(Items listed in a dataset)
-- start --

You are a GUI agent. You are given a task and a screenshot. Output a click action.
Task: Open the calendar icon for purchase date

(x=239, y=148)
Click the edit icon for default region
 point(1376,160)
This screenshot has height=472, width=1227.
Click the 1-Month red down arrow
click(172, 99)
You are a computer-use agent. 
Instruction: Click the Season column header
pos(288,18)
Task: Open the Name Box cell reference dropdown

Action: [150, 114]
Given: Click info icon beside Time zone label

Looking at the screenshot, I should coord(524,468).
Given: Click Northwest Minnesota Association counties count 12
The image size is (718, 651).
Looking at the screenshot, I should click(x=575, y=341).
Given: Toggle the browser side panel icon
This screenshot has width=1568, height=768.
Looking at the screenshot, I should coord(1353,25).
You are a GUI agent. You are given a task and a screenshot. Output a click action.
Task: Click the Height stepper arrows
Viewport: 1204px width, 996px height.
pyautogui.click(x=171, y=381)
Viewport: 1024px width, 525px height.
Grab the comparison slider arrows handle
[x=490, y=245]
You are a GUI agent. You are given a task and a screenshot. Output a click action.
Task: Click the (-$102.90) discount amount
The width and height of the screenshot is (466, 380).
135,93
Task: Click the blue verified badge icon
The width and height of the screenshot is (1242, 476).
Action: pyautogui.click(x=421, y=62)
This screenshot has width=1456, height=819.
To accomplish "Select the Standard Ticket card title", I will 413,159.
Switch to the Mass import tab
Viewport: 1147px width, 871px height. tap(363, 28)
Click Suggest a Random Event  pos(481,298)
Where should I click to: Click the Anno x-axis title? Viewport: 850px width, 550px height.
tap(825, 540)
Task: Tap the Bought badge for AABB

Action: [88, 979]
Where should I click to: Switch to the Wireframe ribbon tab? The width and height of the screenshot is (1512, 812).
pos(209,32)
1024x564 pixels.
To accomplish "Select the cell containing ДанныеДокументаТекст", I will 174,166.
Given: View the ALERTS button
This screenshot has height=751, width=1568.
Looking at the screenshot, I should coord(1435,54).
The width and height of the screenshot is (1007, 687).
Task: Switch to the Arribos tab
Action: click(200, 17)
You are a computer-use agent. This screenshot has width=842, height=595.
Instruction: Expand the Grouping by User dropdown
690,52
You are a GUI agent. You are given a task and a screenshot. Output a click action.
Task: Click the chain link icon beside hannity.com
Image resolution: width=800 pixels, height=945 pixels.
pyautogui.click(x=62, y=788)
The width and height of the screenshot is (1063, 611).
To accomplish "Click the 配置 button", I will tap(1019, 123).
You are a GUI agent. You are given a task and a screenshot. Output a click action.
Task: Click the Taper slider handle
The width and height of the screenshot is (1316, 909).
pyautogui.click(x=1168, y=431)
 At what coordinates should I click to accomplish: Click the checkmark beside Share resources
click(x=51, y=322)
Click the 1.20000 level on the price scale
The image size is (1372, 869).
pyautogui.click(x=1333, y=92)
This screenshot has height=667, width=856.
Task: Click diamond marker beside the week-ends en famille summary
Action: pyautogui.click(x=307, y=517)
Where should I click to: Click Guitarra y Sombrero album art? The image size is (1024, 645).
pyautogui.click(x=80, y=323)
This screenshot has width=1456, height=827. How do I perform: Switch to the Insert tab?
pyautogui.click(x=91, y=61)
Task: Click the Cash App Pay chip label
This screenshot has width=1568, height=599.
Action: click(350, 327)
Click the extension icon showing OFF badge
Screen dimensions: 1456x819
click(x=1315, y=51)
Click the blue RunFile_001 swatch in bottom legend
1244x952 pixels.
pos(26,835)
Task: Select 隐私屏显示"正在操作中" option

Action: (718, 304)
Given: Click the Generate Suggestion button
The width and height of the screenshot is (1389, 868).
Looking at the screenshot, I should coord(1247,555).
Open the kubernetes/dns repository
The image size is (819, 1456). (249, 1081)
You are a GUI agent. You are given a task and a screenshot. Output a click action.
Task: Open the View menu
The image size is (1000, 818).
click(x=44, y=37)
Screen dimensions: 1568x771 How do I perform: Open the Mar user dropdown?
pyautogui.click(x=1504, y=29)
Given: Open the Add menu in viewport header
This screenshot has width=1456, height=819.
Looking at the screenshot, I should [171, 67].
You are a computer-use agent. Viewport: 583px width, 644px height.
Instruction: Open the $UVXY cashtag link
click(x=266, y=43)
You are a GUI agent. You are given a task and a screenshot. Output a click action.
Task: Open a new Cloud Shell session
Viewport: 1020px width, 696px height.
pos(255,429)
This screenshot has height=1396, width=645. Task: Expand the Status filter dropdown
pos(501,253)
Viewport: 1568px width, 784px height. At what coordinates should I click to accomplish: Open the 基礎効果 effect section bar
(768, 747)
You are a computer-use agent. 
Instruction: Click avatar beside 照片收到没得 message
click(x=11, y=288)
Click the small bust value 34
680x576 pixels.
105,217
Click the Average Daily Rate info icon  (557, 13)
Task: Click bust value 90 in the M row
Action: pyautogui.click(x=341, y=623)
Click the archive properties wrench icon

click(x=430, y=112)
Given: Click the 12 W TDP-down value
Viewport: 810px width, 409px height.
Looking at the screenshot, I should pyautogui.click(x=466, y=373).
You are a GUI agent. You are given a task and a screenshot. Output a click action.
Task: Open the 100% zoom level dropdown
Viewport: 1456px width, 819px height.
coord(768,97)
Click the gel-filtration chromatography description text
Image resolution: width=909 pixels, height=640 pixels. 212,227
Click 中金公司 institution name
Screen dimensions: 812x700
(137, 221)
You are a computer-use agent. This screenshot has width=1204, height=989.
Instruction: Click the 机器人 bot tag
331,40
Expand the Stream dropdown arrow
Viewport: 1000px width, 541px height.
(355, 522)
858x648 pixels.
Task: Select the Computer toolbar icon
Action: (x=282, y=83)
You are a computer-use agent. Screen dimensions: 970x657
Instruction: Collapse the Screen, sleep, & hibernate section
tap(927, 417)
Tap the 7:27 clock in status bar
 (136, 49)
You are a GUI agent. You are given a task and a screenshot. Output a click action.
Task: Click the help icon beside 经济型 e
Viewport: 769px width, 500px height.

-- end --

:: What to work on ::
Please retype all of the entries above line for line, changing nothing.

:: Problem solution ::
You are a GUI agent. You are given a task and a screenshot. Output a click action.
Task: Open the calendar icon for purchase date

(x=239, y=148)
Click the edit icon for default region
 point(1376,160)
This screenshot has height=472, width=1227.
Click the 1-Month red down arrow
click(172, 99)
You are a computer-use agent. 
Instruction: Click the Season column header
pos(288,18)
Task: Open the Name Box cell reference dropdown

Action: [150, 114]
Given: Click info icon beside Time zone label

Looking at the screenshot, I should coord(524,468).
Given: Click Northwest Minnesota Association counties count 12
The image size is (718, 651).
Looking at the screenshot, I should click(x=575, y=341).
Given: Toggle the browser side panel icon
This screenshot has width=1568, height=768.
Looking at the screenshot, I should coord(1353,25).
You are a GUI agent. You are given a task and a screenshot. Output a click action.
Task: Click the Height stepper arrows
Viewport: 1204px width, 996px height.
pyautogui.click(x=171, y=381)
Viewport: 1024px width, 525px height.
Grab the comparison slider arrows handle
[x=490, y=245]
You are a GUI agent. You are given a task and a screenshot. Output a click action.
Task: Click the (-$102.90) discount amount
The width and height of the screenshot is (466, 380).
135,93
Task: Click the blue verified badge icon
The width and height of the screenshot is (1242, 476).
Action: pyautogui.click(x=421, y=62)
This screenshot has width=1456, height=819.
To accomplish "Select the Standard Ticket card title", I will 413,159.
Switch to the Mass import tab
Viewport: 1147px width, 871px height. tap(363, 28)
Click Suggest a Random Event  pos(481,298)
Where should I click to: Click the Anno x-axis title? Viewport: 850px width, 550px height.
tap(825, 540)
Task: Tap the Bought badge for AABB

Action: [88, 979]
Where should I click to: Switch to the Wireframe ribbon tab? The width and height of the screenshot is (1512, 812).
pos(209,32)
1024x564 pixels.
To accomplish "Select the cell containing ДанныеДокументаТекст", I will 174,166.
Given: View the ALERTS button
This screenshot has height=751, width=1568.
Looking at the screenshot, I should coord(1435,54).
The width and height of the screenshot is (1007, 687).
Task: Switch to the Arribos tab
Action: click(200, 17)
You are a computer-use agent. This screenshot has width=842, height=595.
Instruction: Expand the Grouping by User dropdown
690,52
You are a GUI agent. You are given a task and a screenshot. Output a click action.
Task: Click the chain link icon beside hannity.com
Image resolution: width=800 pixels, height=945 pixels.
pyautogui.click(x=62, y=788)
The width and height of the screenshot is (1063, 611).
To accomplish "Click the 配置 button", I will tap(1019, 123).
You are a GUI agent. You are given a task and a screenshot. Output a click action.
Task: Click the Taper slider handle
The width and height of the screenshot is (1316, 909).
pyautogui.click(x=1168, y=431)
 At what coordinates should I click to accomplish: Click the checkmark beside Share resources
click(x=51, y=322)
Click the 1.20000 level on the price scale
The image size is (1372, 869).
pyautogui.click(x=1333, y=92)
This screenshot has height=667, width=856.
Task: Click diamond marker beside the week-ends en famille summary
Action: pyautogui.click(x=307, y=517)
Where should I click to: Click Guitarra y Sombrero album art? The image size is (1024, 645).
pyautogui.click(x=80, y=323)
This screenshot has width=1456, height=827. How do I perform: Switch to the Insert tab?
pyautogui.click(x=91, y=61)
Task: Click the Cash App Pay chip label
This screenshot has width=1568, height=599.
Action: click(350, 327)
Click the extension icon showing OFF badge
Screen dimensions: 1456x819
click(x=1315, y=51)
Click the blue RunFile_001 swatch in bottom legend
1244x952 pixels.
pos(26,835)
Task: Select 隐私屏显示"正在操作中" option

Action: (718, 304)
Given: Click the Generate Suggestion button
The width and height of the screenshot is (1389, 868).
Looking at the screenshot, I should coord(1247,555).
Open the kubernetes/dns repository
The image size is (819, 1456). (249, 1081)
You are a GUI agent. You are given a task and a screenshot. Output a click action.
Task: Open the View menu
The image size is (1000, 818).
click(x=44, y=37)
Screen dimensions: 1568x771 How do I perform: Open the Mar user dropdown?
pyautogui.click(x=1504, y=29)
Given: Open the Add menu in viewport header
This screenshot has width=1456, height=819.
Looking at the screenshot, I should [171, 67].
You are a computer-use agent. Viewport: 583px width, 644px height.
Instruction: Open the $UVXY cashtag link
click(x=266, y=43)
You are a GUI agent. You are given a task and a screenshot. Output a click action.
Task: Open a new Cloud Shell session
Viewport: 1020px width, 696px height.
pos(255,429)
This screenshot has height=1396, width=645. Task: Expand the Status filter dropdown
pos(501,253)
Viewport: 1568px width, 784px height. At what coordinates should I click to accomplish: Open the 基礎効果 effect section bar
(768, 747)
You are a computer-use agent. 
Instruction: Click avatar beside 照片收到没得 message
click(x=11, y=288)
Click the small bust value 34
680x576 pixels.
105,217
Click the Average Daily Rate info icon  (557, 13)
Task: Click bust value 90 in the M row
Action: pyautogui.click(x=341, y=623)
Click the archive properties wrench icon

click(x=430, y=112)
Given: Click the 12 W TDP-down value
Viewport: 810px width, 409px height.
Looking at the screenshot, I should pyautogui.click(x=466, y=373).
You are a GUI agent. You are given a task and a screenshot. Output a click action.
Task: Open the 100% zoom level dropdown
Viewport: 1456px width, 819px height.
coord(768,97)
Click the gel-filtration chromatography description text
Image resolution: width=909 pixels, height=640 pixels. 212,227
Click 中金公司 institution name
Screen dimensions: 812x700
(137, 221)
You are a computer-use agent. This screenshot has width=1204, height=989.
Instruction: Click the 机器人 bot tag
331,40
Expand the Stream dropdown arrow
Viewport: 1000px width, 541px height.
(355, 522)
858x648 pixels.
Task: Select the Computer toolbar icon
Action: (x=282, y=83)
You are a computer-use agent. Screen dimensions: 970x657
Instruction: Collapse the Screen, sleep, & hibernate section
tap(927, 417)
Tap the 7:27 clock in status bar
 (136, 49)
You are a GUI agent. You are given a task and a screenshot. Output a click action.
Task: Click the help icon beside 经济型 e
Viewport: 769px width, 500px height.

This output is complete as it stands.